## TASK DETAILS
Rewrite the listing below so that each "GUI agent" becomes "desktop assistant", with everything else left unchanged.

"""

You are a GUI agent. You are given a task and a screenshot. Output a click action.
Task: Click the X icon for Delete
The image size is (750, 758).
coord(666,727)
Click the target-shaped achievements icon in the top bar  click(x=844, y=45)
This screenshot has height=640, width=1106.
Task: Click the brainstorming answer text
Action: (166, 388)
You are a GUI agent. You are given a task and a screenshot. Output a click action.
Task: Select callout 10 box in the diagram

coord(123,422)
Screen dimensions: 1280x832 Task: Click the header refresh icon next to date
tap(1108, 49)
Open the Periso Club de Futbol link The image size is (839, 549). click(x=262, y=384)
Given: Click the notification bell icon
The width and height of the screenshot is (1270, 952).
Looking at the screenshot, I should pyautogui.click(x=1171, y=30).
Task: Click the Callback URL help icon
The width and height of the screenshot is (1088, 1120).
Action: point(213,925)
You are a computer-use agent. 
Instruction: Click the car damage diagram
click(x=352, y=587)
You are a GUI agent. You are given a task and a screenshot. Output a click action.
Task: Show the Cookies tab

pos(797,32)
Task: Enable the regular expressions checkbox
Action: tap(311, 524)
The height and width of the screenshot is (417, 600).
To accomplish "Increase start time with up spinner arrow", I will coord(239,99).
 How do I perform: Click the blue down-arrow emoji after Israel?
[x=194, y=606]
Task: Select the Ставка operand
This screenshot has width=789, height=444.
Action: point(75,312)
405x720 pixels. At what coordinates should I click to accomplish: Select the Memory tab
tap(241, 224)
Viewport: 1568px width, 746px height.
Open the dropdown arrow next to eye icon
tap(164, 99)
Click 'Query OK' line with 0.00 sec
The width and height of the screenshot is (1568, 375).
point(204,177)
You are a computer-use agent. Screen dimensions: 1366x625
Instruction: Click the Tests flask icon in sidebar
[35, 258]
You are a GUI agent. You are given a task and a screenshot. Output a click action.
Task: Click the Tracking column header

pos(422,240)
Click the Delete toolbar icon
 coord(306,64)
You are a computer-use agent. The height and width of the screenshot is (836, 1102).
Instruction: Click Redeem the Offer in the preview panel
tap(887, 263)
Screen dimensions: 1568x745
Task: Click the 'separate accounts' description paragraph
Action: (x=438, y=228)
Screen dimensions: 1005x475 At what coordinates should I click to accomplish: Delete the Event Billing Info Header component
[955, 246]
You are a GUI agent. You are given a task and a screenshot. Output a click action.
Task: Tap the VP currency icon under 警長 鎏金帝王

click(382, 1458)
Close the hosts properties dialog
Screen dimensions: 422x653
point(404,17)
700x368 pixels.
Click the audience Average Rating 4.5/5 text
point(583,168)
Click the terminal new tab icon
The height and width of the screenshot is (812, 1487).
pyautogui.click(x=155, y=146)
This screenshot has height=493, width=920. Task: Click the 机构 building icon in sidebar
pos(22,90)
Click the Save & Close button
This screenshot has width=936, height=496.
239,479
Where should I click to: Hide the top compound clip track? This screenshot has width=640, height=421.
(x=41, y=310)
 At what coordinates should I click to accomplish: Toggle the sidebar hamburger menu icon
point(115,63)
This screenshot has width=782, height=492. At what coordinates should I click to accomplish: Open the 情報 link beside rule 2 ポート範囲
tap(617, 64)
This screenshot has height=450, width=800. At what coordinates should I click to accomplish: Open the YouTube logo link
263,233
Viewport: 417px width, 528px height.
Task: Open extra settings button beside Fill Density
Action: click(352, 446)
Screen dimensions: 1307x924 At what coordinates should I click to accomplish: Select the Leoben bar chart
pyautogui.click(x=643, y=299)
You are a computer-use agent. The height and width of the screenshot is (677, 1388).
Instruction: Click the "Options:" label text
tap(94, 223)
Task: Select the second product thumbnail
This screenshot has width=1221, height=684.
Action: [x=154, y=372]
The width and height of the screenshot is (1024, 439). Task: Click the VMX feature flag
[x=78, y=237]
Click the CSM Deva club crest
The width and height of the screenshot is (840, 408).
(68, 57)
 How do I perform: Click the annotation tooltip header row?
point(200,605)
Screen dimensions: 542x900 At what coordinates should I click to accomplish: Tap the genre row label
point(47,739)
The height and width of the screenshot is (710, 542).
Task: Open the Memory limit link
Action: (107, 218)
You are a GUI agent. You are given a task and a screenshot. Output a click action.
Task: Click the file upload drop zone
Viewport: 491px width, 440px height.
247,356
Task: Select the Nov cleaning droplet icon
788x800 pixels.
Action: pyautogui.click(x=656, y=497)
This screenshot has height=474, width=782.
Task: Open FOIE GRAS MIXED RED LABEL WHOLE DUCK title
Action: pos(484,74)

"""

## EXERCISE OUTPUT
You are a desktop assistant. You are given a task and a screenshot. Output a click action.
Task: Click the X icon for Delete
The image size is (750, 758).
coord(666,727)
Click the target-shaped achievements icon in the top bar  click(x=844, y=45)
This screenshot has height=640, width=1106.
Task: Click the brainstorming answer text
Action: (166, 388)
You are a desktop assistant. You are given a task and a screenshot. Output a click action.
Task: Select callout 10 box in the diagram

coord(123,422)
Screen dimensions: 1280x832 Task: Click the header refresh icon next to date
tap(1108, 49)
Open the Periso Club de Futbol link The image size is (839, 549). click(x=262, y=384)
Given: Click the notification bell icon
The width and height of the screenshot is (1270, 952).
Looking at the screenshot, I should pyautogui.click(x=1171, y=30).
Task: Click the Callback URL help icon
The width and height of the screenshot is (1088, 1120).
Action: point(213,925)
You are a computer-use agent. 
Instruction: Click the car damage diagram
click(x=352, y=587)
You are a desktop assistant. You are given a task and a screenshot. Output a click action.
Task: Show the Cookies tab

pos(797,32)
Task: Enable the regular expressions checkbox
Action: tap(311, 524)
The height and width of the screenshot is (417, 600).
To accomplish "Increase start time with up spinner arrow", I will coord(239,99).
 How do I perform: Click the blue down-arrow emoji after Israel?
[x=194, y=606]
Task: Select the Ставка operand
This screenshot has width=789, height=444.
Action: point(75,312)
405x720 pixels. At what coordinates should I click to accomplish: Select the Memory tab
tap(241, 224)
Viewport: 1568px width, 746px height.
Open the dropdown arrow next to eye icon
tap(164, 99)
Click 'Query OK' line with 0.00 sec
The width and height of the screenshot is (1568, 375).
point(204,177)
You are a computer-use agent. Screen dimensions: 1366x625
Instruction: Click the Tests flask icon in sidebar
[35, 258]
You are a desktop assistant. You are given a task and a screenshot. Output a click action.
Task: Click the Tracking column header

pos(422,240)
Click the Delete toolbar icon
 coord(306,64)
You are a computer-use agent. The height and width of the screenshot is (836, 1102).
Instruction: Click Redeem the Offer in the preview panel
tap(887, 263)
Screen dimensions: 1568x745
Task: Click the 'separate accounts' description paragraph
Action: (x=438, y=228)
Screen dimensions: 1005x475 At what coordinates should I click to accomplish: Delete the Event Billing Info Header component
[955, 246]
You are a desktop assistant. You are given a task and a screenshot. Output a click action.
Task: Tap the VP currency icon under 警長 鎏金帝王

click(382, 1458)
Close the hosts properties dialog
Screen dimensions: 422x653
point(404,17)
700x368 pixels.
Click the audience Average Rating 4.5/5 text
point(583,168)
Click the terminal new tab icon
The height and width of the screenshot is (812, 1487).
pyautogui.click(x=155, y=146)
This screenshot has height=493, width=920. Task: Click the 机构 building icon in sidebar
pos(22,90)
Click the Save & Close button
This screenshot has width=936, height=496.
239,479
Where should I click to: Hide the top compound clip track? This screenshot has width=640, height=421.
(x=41, y=310)
 At what coordinates should I click to accomplish: Toggle the sidebar hamburger menu icon
point(115,63)
This screenshot has width=782, height=492. At what coordinates should I click to accomplish: Open the 情報 link beside rule 2 ポート範囲
tap(617, 64)
This screenshot has height=450, width=800. At what coordinates should I click to accomplish: Open the YouTube logo link
263,233
Viewport: 417px width, 528px height.
Task: Open extra settings button beside Fill Density
Action: click(352, 446)
Screen dimensions: 1307x924 At what coordinates should I click to accomplish: Select the Leoben bar chart
pyautogui.click(x=643, y=299)
You are a computer-use agent. The height and width of the screenshot is (677, 1388).
Instruction: Click the "Options:" label text
tap(94, 223)
Task: Select the second product thumbnail
This screenshot has width=1221, height=684.
Action: [x=154, y=372]
The width and height of the screenshot is (1024, 439). Task: Click the VMX feature flag
[x=78, y=237]
Click the CSM Deva club crest
The width and height of the screenshot is (840, 408).
(68, 57)
 How do I perform: Click the annotation tooltip header row?
point(200,605)
Screen dimensions: 542x900 At what coordinates should I click to accomplish: Tap the genre row label
point(47,739)
The height and width of the screenshot is (710, 542).
Task: Open the Memory limit link
Action: (107, 218)
You are a desktop assistant. You are given a task and a screenshot. Output a click action.
Task: Click the file upload drop zone
Viewport: 491px width, 440px height.
247,356
Task: Select the Nov cleaning droplet icon
788x800 pixels.
Action: pyautogui.click(x=656, y=497)
This screenshot has height=474, width=782.
Task: Open FOIE GRAS MIXED RED LABEL WHOLE DUCK title
Action: pos(484,74)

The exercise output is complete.